Deep Dive: How the Court Reached Its Decision
Overview of Attorney-Client Privilege
The court began by establishing the framework for analyzing attorney-client privilege under Delaware Rule of Evidence 502. This rule provides protections for confidential communications made for the purpose of facilitating professional legal services to a client. The court emphasized that to claim privilege, a party must demonstrate that the communication was confidential and not intended for disclosure to third parties, except under certain conditions. Furthermore, the privilege can be asserted over communications exchanged between the client and their lawyer, as well as communications among representatives of the client and their lawyers. The court highlighted that the burden of establishing privilege lies with the party asserting it, necessitating a clear explanation of how the communications qualify for the privilege protection.

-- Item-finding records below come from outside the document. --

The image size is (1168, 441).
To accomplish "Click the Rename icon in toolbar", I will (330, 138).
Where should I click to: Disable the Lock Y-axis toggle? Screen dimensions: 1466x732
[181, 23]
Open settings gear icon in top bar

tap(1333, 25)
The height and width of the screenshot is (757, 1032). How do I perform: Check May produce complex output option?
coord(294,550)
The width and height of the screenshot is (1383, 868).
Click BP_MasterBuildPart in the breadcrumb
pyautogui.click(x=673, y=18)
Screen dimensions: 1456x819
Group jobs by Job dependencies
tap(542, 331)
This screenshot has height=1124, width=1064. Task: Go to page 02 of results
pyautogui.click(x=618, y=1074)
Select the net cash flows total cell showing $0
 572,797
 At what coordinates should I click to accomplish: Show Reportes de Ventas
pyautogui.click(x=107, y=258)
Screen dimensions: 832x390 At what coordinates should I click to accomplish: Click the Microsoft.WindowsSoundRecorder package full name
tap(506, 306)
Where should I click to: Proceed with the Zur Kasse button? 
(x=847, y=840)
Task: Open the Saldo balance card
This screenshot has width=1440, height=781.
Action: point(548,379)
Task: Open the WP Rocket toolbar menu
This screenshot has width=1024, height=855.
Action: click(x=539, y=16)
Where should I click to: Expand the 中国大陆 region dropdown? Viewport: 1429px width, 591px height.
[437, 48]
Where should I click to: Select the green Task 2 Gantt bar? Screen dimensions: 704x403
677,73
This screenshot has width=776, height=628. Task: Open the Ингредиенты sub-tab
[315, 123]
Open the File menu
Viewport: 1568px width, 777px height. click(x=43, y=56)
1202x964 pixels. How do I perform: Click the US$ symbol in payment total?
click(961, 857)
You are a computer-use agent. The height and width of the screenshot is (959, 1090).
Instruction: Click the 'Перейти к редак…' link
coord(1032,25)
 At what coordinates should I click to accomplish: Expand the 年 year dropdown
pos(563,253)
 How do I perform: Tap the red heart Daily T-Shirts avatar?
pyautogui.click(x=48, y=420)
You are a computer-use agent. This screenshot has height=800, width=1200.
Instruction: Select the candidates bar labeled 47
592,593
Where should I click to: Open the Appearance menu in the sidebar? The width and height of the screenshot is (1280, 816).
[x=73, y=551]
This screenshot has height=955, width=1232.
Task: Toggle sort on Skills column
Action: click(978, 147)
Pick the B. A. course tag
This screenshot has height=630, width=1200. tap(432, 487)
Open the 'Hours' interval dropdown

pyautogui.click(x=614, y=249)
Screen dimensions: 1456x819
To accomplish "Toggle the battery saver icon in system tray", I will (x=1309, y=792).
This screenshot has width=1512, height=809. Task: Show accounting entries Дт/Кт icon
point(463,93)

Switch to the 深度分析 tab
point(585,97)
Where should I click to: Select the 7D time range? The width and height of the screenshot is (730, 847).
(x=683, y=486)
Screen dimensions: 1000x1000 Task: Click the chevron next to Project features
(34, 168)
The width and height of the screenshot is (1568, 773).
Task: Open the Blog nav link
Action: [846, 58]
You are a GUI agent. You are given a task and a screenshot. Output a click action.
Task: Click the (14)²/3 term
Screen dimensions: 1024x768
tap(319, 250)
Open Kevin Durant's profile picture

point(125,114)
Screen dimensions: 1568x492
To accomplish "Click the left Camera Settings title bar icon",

Communications with Outside Auditors
In addressing the first category of documents, the court ruled that communications with the independent auditor, PricewaterhouseCoopers (PwC), did not qualify for attorney-client privilege. The court noted that outside auditors, by virtue of their public responsibilities, do not fall within the privileged communication category typically reserved for client-lawyer relationships. The court referenced the U.S. Supreme Court's ruling in U.S. v. Arthur Young & Co., which emphasized that auditors serve a public role that transcends their client relationships. As such, the communications shared with PwC were deemed not privileged because they were intended for public disclosures rather than strictly legal advice, leading the court to grant the plaintiff's motion regarding these documents.
Communications with Valor Equity Partners
In contrast, the court found that communications shared with employees of Valor Equity Partners were privileged. The court concluded that these employees acted as representatives of the defendants in their capacity related to Tesla, thus qualifying for the privilege protection under Rule 502. The court acknowledged that non-lawyers can serve as representatives if the communication was shared for the purpose of facilitating legal services and maintained confidentiality. The court emphasized that the necessity for the communication to be confidential and shared among individuals who have a role in the legal matter is crucial. Since the employees of Valor were closely involved with the defendants in their roles, the court denied the plaintiff's motion regarding these documents.
Redacted Email Regarding Musk's Indemnification Offer
The court upheld the defendants' redaction of an email concerning Elon Musk's offer to indemnify Tesla's directors. The court found that this email contained legal advice related to governance issues that were relevant to the entire Board, including Musk. The court noted that the email's context indicated it was part of ongoing legal discussions, thus reinforcing the applicability of the attorney-client privilege. The court reasoned that the legal advice provided within the email was essential for the Board's understanding and decision-making regarding indemnification matters. Consequently, the plaintiff's motion to compel the disclosure of this email was denied.
Email Thread Involving Compensation Advice
The court expressed uncertainty regarding the privilege associated with a redacted email thread involving compensation advice between a Tesla director and in-house counsel. The court recognized that generally, directors and corporations share a common interest, which would protect such communications under the privilege. However, the court acknowledged that if the interests of the director became adverse to those of the corporation, the privilege could be compromised. Given the complexity of the circumstances and the limited probative value of the email chain, the court suggested that the parties pursue a compromise for disclosure rather than engage in extensive litigation over the privilege. The court encouraged the parties to negotiate an agreement that would allow for partial disclosures without waiving privilege over the entire correspondence.